Re: developer.pgadmin.org/nagios.pgadmin.org - Disk failure

From: "Dave Page" <dpage(at)vale-housing(dot)co(dot)uk>
To: <travis(dot)hein(at)travnet(dot)org>, <pgsql-www(at)postgresql(dot)org>
Subject: Re: developer.pgadmin.org/nagios.pgadmin.org - Disk failure
Date: 2006-05-13 19:29:21
Message-ID: 001601c676c3$8963022f$6a01a8c0@valehousing.co.uk
Views: Raw Message | Whole Thread | Download mbox | Resend email
Thread:
Lists: pgsql-www


-----Original Message-----
From: "Travis Hein"<travis(dot)hein(at)travnet(dot)org>
Sent: 13/05/06 03:11:53
To: "pgsql-www(at)postgresql(dot)org"<pgsql-www(at)postgresql(dot)org>
Subject: Re: [pgsql-www] developer.pgadmin.org/nagios.pgadmin.org - Disk failure

> Well, sorry to hear things are funny there, and it is probably not related to
> my colorful ranting.

:-)

This box has been fine for 18 months or so, so I doubt it's the same issue as yours - still, it's always interesting to hear of others' experiences.

> But I have some space you can borrow to stuff things on, if it is helpful.

Thanks - space isn't a problem though so I should be Ok.

Cheers, Dave.

-----Unmodified Original Message-----
I used to have a pair of old SCSI drives, in software RAID1. I never used
reiserfs, it was ext2 of the day.
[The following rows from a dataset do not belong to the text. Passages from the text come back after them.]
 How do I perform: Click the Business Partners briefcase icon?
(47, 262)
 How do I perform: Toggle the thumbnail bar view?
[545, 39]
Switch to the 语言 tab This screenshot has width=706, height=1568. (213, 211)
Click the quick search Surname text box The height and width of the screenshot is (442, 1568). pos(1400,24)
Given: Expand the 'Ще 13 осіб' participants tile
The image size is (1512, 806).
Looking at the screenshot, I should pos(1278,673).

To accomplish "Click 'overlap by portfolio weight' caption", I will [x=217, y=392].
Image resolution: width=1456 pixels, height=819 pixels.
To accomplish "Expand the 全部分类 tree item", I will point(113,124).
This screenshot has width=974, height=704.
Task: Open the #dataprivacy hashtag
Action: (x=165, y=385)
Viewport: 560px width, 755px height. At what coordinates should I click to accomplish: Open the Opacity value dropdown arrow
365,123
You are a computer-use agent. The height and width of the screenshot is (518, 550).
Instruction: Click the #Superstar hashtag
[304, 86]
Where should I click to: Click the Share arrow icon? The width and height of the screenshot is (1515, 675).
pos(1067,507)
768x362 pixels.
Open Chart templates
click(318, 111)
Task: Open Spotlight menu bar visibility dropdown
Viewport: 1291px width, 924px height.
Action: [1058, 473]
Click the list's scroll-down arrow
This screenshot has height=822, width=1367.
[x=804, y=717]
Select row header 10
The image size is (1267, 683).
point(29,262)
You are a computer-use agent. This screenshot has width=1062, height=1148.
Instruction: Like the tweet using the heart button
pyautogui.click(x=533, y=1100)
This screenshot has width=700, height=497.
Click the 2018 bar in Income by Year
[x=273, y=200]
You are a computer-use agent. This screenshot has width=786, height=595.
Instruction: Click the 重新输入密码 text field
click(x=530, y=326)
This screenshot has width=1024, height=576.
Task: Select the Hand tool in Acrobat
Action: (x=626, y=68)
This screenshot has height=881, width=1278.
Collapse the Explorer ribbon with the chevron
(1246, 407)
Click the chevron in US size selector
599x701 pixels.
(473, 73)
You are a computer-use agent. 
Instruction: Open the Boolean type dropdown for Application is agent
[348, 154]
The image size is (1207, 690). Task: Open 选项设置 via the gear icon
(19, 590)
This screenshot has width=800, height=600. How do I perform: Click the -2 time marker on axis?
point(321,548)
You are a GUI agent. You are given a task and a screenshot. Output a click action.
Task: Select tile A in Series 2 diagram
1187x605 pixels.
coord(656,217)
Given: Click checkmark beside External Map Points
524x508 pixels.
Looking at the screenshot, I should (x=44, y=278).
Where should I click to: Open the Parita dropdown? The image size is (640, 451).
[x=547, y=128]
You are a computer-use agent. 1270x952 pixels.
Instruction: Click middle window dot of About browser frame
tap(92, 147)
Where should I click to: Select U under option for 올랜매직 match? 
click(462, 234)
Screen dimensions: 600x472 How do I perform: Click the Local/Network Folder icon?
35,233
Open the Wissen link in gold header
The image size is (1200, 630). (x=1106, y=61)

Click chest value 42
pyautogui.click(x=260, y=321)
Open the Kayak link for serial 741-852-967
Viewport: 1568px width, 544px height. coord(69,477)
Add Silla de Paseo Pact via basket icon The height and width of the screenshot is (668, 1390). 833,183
It worked great for most of the time,
except when I did backups, where there was more bus or bulk activity. At
first I went nuts thinking the scsi tape drive was badly terminated or
wreaking havoc on the bus, but then I found the same problem happened with
network backups and backups to IDE drive.
The issue was the kernel scsi card driver was using tag command queueing, but
one of my drives didn't know what to do with those, whilst the other drive
did support tag command queueing. I am not a scsi scientist, but my best
theory was that there was some evil eventual something breaking under the
high loads because of the different TCQ support, and the software RAID1
didn't know what to do then.
I never did fix it, i moved to new hardware and abandoned the system all
together.

Well, sorry to hear things are funny there, and it is probably not related to
my colorful ranting.

But I have some space you can borrow to stuff things on, if it is helpful.

$>df -h
Filesystem Size Used Avail Use% Mounted on
/dev/sda1 337G 196G 141G 59% /
/dev/sdb1 231G 184G 48G 80% /mnt/backup

/ the 141G is 6 element RAID 5 on ext3, with rsync backup to the /mnt/backup,
which is a usb drive, but it works :)

let me know if there is anything I can do.

On Friday 12 May 2006 17:47, Dave Page wrote:
> The machine hosting the developer.pgadmin.org and nagios.pgadmin.org
> vservers is currently having serious filesystem problems, which are
> causing disk intensive operations (like rsync, tar) to segfault for
> currently unknown reasons. If you commit to the pgAdmin SVN, please hold
> off for a while, or if you are working on other projects on the machine,
> please don't for now!
>
> If anyone has any idea what might cause ReiserFS to die horribly like
> this, whilst the RAID1 disks don't so much as squeak in the wrong way,
> I'd love to hear it!!
>
> Anyhoo, I have backups, and a replacement machine sitting in the wings
> so I should be able to get things sorted early next week.
>
> Regards, Dave
>
> ---------------------------(end of broadcast)---------------------------
> TIP 1: if posting/reading through Usenet, please send an appropriate
> subscribe-nomail command to majordomo(at)postgresql(dot)org so that your
> message can get through to the mailing list cleanly

--
Only those who attempt the absurd can achieve the impossible.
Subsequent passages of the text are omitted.